Here are some causes of duplicate claims and ways to solve them:
  • Initial claim not yet processed: If a claim is suspended for medical review or delayed in processing, it’s possible you’re submitting a claim that is still being processed. Or your software may be set up to automatically refile claims that haven’t yet been paid by all payers. If you know you’ve already filed a claim, check to see if it’s been adjudicated and posted either as a payment or a denial before simply re-filing. When it hasn’t been paid, address the reasons it hasn’t been paid before trying to resubmit. Set your software not to automatically refile Medicare claims.
  • Only submit corrected claim lines: When you get a partial payment on a claim with multiple lines and you want to correct and resubmit the line(s) that were not paid, submit only those lines. Never resubmit a claim line for which you’ve already received a payment.
  • Don’t split claims for resubmission: When you get back a claim with multiple lines that was denied entirely, don’t try to split it into two claims and send it back to the MAC. It’s only going to get denied again and raise the same red flags with the MAC.
  • Only one E/M service per physician or physicians of the same specialty within a group practice per day: You can’t bill more than one E/M service for the same date of service for the same physician, or physicians of the same specialty within a group. Combine all of the work into one E/M service for that day. The only exception is for unrelated problems, but if the problems are unrelated the claims won’t be duplicates.
  • Claims resubmitted when no payment is made: A claim may be adjudicated in your favor, but because the patient hasn’t met his or her deductible yet, no payment is posted. Those balances are collected from the patient, not from Medicare. Because Medicare applies the deductible at the adjudication stage, you can’t sit on an already processed claim in the hope that the patient addresses the deductible with services rendered by other providers.

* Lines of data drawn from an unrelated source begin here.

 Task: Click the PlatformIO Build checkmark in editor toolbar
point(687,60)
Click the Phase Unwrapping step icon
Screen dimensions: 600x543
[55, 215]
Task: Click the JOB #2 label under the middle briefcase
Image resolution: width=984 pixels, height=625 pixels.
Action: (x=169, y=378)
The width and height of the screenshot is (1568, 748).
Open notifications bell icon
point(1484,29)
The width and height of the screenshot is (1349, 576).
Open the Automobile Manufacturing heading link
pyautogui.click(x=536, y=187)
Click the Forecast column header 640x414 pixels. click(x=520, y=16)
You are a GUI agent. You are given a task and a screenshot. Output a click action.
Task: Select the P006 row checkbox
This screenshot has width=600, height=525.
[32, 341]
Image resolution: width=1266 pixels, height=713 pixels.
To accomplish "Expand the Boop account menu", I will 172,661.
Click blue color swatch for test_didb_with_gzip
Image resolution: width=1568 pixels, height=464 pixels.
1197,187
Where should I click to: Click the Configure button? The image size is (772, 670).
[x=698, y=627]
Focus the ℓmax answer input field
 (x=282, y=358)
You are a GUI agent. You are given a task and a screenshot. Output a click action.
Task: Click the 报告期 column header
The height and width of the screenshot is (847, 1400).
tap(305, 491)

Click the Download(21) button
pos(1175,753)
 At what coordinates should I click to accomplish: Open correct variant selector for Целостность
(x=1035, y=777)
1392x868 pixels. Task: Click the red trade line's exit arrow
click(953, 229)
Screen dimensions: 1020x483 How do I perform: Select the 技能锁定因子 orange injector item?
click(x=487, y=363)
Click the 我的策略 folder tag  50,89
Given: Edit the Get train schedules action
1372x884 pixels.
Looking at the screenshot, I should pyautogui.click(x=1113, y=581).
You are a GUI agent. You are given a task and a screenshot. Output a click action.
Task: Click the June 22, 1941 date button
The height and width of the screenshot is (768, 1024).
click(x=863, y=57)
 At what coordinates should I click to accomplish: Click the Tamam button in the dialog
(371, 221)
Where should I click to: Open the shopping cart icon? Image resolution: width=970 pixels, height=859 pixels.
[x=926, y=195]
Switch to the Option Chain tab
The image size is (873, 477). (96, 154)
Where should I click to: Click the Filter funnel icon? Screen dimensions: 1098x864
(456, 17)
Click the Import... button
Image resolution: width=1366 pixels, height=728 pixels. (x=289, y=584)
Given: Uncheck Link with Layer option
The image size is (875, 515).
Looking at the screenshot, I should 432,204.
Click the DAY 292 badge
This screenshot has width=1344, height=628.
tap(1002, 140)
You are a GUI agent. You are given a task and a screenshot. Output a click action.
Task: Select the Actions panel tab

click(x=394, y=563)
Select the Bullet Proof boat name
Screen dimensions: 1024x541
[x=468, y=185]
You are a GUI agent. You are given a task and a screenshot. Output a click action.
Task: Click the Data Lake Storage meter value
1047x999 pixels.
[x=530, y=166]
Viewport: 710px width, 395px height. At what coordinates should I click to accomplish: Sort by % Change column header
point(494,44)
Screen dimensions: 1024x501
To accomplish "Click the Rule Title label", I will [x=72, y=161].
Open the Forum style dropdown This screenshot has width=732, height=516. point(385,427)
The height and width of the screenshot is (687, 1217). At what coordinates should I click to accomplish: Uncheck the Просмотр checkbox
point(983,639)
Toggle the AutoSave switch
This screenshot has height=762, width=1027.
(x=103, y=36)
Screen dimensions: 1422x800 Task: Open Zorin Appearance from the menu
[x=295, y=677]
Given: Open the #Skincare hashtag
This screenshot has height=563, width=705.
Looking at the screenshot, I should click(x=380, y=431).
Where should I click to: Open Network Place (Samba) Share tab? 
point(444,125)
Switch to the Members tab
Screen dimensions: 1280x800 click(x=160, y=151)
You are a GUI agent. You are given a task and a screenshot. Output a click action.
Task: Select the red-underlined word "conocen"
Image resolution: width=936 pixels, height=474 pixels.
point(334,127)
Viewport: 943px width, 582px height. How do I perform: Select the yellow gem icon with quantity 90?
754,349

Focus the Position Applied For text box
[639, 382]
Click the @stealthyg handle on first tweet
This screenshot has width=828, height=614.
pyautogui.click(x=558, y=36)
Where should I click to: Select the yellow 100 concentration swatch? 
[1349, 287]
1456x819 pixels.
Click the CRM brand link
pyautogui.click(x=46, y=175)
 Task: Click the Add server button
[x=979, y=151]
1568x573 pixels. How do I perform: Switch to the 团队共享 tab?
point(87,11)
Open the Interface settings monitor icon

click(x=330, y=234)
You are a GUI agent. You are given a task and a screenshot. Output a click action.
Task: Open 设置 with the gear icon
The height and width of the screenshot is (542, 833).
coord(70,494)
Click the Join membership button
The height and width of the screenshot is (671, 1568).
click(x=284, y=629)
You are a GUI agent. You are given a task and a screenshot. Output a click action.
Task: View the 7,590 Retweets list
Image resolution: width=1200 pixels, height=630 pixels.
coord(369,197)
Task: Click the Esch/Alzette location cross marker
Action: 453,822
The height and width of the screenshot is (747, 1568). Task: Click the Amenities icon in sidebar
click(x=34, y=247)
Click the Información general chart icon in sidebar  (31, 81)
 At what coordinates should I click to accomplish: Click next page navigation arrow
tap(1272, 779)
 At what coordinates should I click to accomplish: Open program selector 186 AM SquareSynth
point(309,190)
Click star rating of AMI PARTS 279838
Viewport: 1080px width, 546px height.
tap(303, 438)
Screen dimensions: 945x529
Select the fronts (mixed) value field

  • Make sure a claim is not pending based on additional information needed: Medicare denies a claim when the claim is able to be processed, but based on the information provided the MAC does not believe it is a payable claim. When data are missing or incorrect, such as the patient’s name or address, the claim will be rejected until the payer gets that information. Check the status of these claims via the remittance advice or the MAC’s interactive voice response system before just re-filing it.